Forget Coca-Cola, a group of Colombian Indians is telling its community. Drink the real thing: coca.
Nasa Indians in southwestern Colombian have launched a soft drink made from coca leaves, a staple among indigenous Colombians for centuries and the main ingredient in cocaine. The amber-colored soda, its promoters say, offers a home-grown alternative to Coca-Cola.
"People associate coca with cocaine. We wanted to convince people that coca is not the same as the drug and to allow indigenous people to be proud of the leaf," says David Curtidor, who leads the project.

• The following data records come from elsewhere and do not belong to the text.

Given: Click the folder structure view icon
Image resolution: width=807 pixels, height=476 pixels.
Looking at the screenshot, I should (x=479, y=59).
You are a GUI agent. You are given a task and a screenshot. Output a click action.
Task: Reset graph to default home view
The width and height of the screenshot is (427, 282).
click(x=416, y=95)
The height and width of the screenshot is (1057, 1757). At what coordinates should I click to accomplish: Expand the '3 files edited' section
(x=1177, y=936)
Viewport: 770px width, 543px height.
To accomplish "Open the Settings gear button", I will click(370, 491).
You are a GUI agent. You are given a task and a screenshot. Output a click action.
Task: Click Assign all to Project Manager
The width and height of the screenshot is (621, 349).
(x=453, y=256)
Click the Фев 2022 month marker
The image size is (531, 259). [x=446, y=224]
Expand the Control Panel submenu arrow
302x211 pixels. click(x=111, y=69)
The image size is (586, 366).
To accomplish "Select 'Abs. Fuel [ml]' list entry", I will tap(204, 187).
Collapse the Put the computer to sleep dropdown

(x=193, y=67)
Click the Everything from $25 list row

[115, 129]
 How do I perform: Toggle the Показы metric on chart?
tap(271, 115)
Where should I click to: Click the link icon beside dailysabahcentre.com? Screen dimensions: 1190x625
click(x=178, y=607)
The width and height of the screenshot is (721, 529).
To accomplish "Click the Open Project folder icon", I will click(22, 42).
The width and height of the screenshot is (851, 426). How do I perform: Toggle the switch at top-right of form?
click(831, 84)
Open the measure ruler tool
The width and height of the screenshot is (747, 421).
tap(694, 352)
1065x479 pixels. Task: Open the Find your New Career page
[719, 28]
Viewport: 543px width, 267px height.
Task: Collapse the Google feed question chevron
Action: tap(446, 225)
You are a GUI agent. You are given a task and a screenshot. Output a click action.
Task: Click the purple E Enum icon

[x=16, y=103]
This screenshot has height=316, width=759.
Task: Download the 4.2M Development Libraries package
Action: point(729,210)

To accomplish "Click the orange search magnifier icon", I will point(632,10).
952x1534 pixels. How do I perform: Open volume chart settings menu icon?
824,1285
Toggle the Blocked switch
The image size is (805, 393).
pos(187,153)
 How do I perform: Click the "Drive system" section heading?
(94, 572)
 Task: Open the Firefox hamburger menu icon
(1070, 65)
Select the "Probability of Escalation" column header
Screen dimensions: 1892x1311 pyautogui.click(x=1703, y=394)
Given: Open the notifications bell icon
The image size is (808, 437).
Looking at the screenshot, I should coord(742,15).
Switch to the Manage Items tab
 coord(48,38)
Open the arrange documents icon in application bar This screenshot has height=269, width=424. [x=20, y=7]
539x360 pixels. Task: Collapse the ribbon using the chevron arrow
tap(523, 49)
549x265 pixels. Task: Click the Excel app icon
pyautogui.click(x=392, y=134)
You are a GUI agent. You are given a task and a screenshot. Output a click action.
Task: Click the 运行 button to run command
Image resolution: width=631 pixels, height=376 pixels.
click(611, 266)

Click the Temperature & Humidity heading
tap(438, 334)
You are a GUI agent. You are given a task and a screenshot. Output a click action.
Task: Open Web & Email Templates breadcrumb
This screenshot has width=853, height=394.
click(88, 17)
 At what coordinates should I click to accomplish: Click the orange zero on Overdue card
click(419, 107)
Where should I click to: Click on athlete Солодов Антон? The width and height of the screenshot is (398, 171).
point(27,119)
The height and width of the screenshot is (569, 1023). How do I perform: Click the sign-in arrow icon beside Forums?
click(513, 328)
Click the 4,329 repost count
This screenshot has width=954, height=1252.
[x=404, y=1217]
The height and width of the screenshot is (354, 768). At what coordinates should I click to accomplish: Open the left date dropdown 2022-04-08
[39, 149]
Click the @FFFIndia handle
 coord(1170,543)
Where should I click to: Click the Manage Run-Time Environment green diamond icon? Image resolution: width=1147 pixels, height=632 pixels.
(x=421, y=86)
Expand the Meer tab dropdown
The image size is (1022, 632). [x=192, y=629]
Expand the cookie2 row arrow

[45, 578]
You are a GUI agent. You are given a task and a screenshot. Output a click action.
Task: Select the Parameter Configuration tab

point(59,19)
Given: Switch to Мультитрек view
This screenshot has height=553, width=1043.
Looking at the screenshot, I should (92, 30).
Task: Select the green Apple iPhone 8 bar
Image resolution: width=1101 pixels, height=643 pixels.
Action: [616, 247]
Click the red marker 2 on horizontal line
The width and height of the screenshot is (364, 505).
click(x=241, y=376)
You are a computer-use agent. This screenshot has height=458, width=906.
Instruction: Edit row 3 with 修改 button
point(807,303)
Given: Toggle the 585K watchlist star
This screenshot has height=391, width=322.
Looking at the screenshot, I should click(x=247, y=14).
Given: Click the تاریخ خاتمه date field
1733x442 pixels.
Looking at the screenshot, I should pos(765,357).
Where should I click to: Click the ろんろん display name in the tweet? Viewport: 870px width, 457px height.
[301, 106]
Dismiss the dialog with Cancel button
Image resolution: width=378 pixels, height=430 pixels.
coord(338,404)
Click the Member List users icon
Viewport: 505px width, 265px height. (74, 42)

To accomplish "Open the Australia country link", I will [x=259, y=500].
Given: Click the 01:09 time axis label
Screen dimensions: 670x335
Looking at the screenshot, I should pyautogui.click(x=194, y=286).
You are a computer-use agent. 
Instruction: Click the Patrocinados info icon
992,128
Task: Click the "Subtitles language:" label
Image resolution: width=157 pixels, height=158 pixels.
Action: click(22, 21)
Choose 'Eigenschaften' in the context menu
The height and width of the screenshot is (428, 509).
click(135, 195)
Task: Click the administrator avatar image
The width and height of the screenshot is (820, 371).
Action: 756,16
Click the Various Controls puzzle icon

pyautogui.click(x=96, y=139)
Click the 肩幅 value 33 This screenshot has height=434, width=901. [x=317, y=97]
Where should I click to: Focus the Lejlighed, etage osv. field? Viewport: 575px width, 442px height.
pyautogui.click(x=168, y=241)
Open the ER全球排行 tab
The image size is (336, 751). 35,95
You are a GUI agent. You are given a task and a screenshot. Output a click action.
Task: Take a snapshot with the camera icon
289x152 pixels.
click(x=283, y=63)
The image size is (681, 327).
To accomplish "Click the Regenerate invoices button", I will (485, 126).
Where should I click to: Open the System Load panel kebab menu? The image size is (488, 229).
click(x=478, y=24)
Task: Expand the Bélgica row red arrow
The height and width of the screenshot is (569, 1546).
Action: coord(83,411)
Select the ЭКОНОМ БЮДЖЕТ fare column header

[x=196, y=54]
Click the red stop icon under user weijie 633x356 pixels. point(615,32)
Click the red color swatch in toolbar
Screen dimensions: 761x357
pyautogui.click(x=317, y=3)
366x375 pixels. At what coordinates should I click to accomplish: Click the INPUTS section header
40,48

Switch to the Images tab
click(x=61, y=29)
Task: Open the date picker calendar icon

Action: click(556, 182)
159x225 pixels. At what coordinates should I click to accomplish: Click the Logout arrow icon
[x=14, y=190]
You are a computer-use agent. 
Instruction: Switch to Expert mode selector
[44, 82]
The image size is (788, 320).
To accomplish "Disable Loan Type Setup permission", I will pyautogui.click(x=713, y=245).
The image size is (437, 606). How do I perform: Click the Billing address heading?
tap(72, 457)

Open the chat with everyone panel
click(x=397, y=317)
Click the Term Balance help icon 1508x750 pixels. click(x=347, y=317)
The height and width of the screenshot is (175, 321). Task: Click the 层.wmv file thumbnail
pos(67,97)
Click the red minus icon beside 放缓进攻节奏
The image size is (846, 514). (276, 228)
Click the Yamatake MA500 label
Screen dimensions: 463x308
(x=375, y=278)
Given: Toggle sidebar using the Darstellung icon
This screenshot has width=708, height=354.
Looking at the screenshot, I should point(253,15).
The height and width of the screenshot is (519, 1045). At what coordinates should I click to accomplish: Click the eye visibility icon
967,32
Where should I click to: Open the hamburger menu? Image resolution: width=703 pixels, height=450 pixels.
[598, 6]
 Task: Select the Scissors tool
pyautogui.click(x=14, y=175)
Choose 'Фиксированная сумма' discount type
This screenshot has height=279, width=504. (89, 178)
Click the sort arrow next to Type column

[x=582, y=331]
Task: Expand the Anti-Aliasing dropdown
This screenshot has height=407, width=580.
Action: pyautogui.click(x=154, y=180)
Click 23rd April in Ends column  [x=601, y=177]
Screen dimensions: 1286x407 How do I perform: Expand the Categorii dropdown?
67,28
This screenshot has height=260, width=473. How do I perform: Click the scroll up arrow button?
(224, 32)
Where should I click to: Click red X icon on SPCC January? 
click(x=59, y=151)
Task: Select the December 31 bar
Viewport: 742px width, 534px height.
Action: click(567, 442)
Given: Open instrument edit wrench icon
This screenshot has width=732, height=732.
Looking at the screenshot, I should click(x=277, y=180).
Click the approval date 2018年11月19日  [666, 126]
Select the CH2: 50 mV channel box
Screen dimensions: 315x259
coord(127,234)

Nasa Indians grow coca legally for traditional uses, but illegal coca plantations in Colombia - the world's largest exporter of cocaine - have been the target of an aerial fumigation program bankrolled by the United States.
The drink was officially launched last week in the town of Inzá which banned Coca-Cola from its store shelves last year in protest against Coke's Colombian bottlers who allegedly hired right-wing paramilitary forces in 1996 to intimidate and kill union leaders. The bottlers deny the charges. A US lawsuit is still pending.
The new soft drink, Coca-Sek, means "Coca of the Sun" in the Nasa language. "It's a comforting drink for us, and it would be good if we sold less Coca-Cola and more of our own coca drink," says María Inés Iquinas, a Nasa Indian, reached by telephone in the Calderas reserve. The makers say that the cocaine alkaloid level inthe carbonated drinks is less than half of one percent. They say the drink is a stimulant, with the same strength as a cup of coffee.
Initially, Coca-Sek distribution will be limited to Indian communities. Eventually, Mr. Curtidor wants to distribute it to Colombia's larger cities. But selling Coca-Sek abroad will be difficult. Coca is on a UN list of dangerous substances - international commerce in the leaf and its products is strictly limited. The Coca-Cola Company is one exception. Although Coke no longer contains the cocaine alkaloid, the Houston Chronicle reported that the company gets State Department approval to buy about 200 metric tons of coca leaves annually. The leaves are processed to remove the cocaine alkaloid, and the leaf mulch is reportedly used as flavoring in the secret recipe.